## Text under study
Background information
- Born: Travas Alan Feneley March 31, 2006 (age 20)
- Origin: Croydon, England
- Genres: UK underground rap
- Occupations: Rapper; record producer;
- Instrument: Vocals
- Years active: 2024–present

= Feng (rapper) =

English rapper and record producer

Travas Alan Feneley (born 31 March 2006), known professionally as Feng, is an English rapper and record producer. His debut EP, What the Feng (2025), brought him to popularity in the UK underground rap scene.

==Life and career==
Feng was raised in Croydon in South London. He is a born-again Christian. He played football in secondary school as a midfielder. Prior to becoming a Engineer, he worked as a lifeguard in Purley, as a video editor, and in a post-school intern program. He also started a YouTube channel, where he showed himself learning how to use FL Studio and making rap songs on BandLab.

Feng began producing music in 2019 and released his debut single as a rapper in August 2024. Feng's songs "Damn Phone" and "M.I.A.", a tribute to the singer of the same name, were both released in 2024. He released his self-produced debut mixtape, What the Feng, in February 2025. His single "Princess" and a music video for his song "Kids from the West" were also released that year. He soon rose to prominence as part of a wave of underground rappers from the United Kingdom, including Fakemink and YT. Robert Moran of The Age wrote that, by late 2025, he and Fakemink were being hailed as "Britain's new musical saviours" and that "internet hyperbolists" considered him to be "the future of music". Feng made his Rolling Loud debut in Orlando, Florida, on May 10, 2026.

Feng’s debut album, Weekend Rockstar, was released on Friday, February 13, 2026. In an article published by The Fader, Feng was listed as one of the 32 coolest rappers of 2026.

## Record set

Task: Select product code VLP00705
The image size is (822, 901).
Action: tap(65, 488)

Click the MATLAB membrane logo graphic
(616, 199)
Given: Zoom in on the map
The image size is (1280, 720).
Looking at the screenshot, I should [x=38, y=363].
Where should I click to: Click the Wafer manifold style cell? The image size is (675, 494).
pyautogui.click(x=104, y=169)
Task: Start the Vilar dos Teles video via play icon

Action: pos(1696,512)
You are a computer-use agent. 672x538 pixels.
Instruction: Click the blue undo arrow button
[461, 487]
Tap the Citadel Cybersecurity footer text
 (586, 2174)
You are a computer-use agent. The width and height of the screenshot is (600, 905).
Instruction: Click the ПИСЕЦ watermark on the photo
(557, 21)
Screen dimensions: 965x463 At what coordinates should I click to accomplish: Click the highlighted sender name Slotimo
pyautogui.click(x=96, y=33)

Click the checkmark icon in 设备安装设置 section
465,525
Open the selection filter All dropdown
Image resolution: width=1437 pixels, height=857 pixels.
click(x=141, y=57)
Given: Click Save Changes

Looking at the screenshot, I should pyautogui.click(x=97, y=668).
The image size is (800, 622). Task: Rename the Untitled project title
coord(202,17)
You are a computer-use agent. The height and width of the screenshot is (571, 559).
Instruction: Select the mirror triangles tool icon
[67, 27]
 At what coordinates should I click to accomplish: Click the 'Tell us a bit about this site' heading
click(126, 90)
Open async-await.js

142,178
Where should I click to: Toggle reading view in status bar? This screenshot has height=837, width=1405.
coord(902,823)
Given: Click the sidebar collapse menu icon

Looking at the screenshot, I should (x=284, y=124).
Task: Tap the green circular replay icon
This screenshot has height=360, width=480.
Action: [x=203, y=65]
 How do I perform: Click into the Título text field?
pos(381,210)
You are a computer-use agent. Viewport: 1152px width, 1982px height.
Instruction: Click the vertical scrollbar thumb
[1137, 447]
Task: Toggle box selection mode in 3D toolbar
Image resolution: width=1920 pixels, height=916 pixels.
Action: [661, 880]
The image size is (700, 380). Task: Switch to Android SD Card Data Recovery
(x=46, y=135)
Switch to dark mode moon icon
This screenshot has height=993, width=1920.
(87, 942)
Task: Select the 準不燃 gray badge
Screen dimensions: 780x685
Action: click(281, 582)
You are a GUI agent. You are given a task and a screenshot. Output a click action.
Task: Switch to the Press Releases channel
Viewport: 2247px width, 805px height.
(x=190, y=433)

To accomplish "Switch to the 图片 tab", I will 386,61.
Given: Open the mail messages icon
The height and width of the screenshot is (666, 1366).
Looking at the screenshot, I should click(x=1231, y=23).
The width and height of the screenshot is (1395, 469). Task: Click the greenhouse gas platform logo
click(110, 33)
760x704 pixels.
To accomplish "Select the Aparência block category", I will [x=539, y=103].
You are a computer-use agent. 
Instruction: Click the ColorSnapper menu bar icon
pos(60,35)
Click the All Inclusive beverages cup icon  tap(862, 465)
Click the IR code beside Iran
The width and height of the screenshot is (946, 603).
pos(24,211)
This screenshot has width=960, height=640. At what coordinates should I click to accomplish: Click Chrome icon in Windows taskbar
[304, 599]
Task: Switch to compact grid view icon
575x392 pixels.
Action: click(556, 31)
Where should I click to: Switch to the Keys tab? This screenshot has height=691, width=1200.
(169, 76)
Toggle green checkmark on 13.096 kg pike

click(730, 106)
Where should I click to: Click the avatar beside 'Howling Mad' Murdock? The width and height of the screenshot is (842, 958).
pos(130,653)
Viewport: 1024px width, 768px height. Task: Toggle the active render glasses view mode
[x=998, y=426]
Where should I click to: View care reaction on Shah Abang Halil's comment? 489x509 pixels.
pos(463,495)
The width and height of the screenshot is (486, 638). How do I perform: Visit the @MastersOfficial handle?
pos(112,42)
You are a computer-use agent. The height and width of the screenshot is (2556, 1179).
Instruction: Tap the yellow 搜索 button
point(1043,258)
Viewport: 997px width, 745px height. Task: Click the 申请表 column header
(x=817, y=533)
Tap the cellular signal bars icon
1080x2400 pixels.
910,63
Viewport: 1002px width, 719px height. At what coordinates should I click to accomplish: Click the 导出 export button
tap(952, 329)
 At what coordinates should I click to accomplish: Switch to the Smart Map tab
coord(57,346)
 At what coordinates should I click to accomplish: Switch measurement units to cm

## Exercise directions
Copy the passage in the Feng article above from "- Origin: Croydon, England" up to and including "underground rap scene.", word for word.

## Answer below
- Origin: Croydon, England
- Genres: UK underground rap
- Occupations: Rapper; record producer;
- Instrument: Vocals
- Years active: 2024–present

= Feng (rapper) =

English rapper and record producer

Travas Alan Feneley (born 31 March 2006), known professionally as Feng, is an English rapper and record producer. His debut EP, What the Feng (2025), brought him to popularity in the UK underground rap scene.